How does automated model checking work in Plannerly?

You create rules that link model element properties to task cards in the Verify module. Rules can match by name, code, entity type or any property value, and can be combined using and/or logic. Once rules are set, the system evaluates every linked element against your defined information requirements and shows a compliance percentage. You can set rules at the individual task level or across all tasks in a model with a single action. These rules can also be saved as part of a template so future projects inherit the same checking logic.

Does this replace the need for separate issue tracking tools?

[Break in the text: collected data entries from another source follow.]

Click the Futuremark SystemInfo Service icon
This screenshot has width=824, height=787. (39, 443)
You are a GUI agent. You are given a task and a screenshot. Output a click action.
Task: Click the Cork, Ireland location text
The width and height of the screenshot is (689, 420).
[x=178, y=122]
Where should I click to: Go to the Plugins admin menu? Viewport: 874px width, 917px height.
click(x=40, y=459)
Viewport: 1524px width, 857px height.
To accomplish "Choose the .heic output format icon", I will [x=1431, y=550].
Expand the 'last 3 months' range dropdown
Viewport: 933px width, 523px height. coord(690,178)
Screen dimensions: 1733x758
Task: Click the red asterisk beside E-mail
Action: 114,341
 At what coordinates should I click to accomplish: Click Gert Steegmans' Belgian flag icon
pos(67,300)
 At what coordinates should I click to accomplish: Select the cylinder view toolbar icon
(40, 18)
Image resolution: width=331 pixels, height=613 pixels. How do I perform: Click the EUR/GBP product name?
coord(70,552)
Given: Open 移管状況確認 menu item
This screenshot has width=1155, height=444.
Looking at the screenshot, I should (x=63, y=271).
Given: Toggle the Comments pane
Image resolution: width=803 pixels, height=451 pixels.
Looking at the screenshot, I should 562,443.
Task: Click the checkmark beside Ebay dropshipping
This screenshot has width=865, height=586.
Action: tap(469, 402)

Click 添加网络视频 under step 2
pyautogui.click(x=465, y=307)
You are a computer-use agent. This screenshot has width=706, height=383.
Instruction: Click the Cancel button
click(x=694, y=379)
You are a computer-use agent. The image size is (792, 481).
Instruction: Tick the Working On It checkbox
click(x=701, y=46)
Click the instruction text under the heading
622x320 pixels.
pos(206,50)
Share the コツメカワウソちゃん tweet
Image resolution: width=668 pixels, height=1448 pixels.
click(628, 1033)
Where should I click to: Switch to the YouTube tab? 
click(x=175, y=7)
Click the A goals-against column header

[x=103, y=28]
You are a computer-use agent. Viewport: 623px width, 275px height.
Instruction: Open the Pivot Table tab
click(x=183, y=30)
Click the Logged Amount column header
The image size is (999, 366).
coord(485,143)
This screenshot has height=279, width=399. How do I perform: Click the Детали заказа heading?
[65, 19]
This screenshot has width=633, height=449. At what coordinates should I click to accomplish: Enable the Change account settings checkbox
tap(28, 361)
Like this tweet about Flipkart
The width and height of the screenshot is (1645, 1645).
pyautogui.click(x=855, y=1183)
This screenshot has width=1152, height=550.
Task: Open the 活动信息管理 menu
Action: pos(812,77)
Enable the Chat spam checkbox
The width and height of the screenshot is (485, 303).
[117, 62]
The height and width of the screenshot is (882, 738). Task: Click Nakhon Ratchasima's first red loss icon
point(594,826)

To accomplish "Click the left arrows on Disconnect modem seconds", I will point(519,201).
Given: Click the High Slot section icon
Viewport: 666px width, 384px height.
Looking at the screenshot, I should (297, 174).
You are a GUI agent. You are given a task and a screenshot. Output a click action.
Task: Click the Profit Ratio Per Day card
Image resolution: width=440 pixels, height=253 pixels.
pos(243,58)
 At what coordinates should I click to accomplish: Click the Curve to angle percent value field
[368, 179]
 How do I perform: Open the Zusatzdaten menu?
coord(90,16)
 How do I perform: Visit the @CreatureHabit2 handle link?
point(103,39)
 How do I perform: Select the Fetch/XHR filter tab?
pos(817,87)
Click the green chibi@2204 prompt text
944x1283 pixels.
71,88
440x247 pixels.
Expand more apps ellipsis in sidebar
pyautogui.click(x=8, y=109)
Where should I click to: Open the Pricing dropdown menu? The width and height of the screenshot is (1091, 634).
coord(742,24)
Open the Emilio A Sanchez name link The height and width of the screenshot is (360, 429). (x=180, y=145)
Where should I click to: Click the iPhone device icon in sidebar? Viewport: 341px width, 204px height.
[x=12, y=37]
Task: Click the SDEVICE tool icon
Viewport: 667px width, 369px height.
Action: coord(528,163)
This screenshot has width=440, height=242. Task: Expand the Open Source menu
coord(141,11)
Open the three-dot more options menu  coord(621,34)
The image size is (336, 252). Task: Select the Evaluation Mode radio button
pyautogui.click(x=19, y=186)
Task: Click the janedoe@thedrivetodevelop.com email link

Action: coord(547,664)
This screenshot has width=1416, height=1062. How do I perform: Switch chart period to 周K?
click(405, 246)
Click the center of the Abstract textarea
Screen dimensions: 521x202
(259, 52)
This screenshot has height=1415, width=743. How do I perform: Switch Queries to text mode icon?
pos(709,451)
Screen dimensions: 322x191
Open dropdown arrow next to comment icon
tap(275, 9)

For requirement-based issues, yes. Each task card in the Verify module already represents a contracted requirement. When a deliverable does not meet that requirement, you change its status, add comments and assign the fix, all within the same card. The full conversation and activity history stays attached to the requirement itself, so there is no need to create a separate issue, reference a different system or duplicate information. Teams on the sending side can also run the same automated checks before submitting, catching problems before they reach the manager.

How is COBie data generated from the verified model?

When you define information requirements in Scope and tag them as COBie properties, those requirements carry through to verification. Once model elements are linked and checked, the verified property values can be exported as a formatted COBie spreadsheet. The system pulls the data directly from the model elements that passed verification, places it into the correct COBie tabs and formats it for import into facility management or CAFM systems. This means COBie assembly happens continuously as you verify rather than as a separate manual exercise at project close.

What are unscoped tasks and how do they support lessons learned?

Unscoped tasks are requirements that were not part of the original project scope but were identified during delivery. For example, if you discover that bathroom sinks need warranty documentation but that was never scoped, you create the task directly in the Verify module. It appears in a separate unscoped area on the grid so it does not alter your contracted scope, but it captures the requirement for future reference. You can then drag it into your company template so the next project includes it from the start.

How do template updates flow to ongoing projects?

When someone updates a source template, any project that was created from that template receives a notification showing what changed. The project team can review the differences and choose to accept or reject the update. This works for both documents and scope items, creating a bidirectional learning loop where improvements flow from projects to templates and from templates back to projects without waiting for a quarterly review meeting.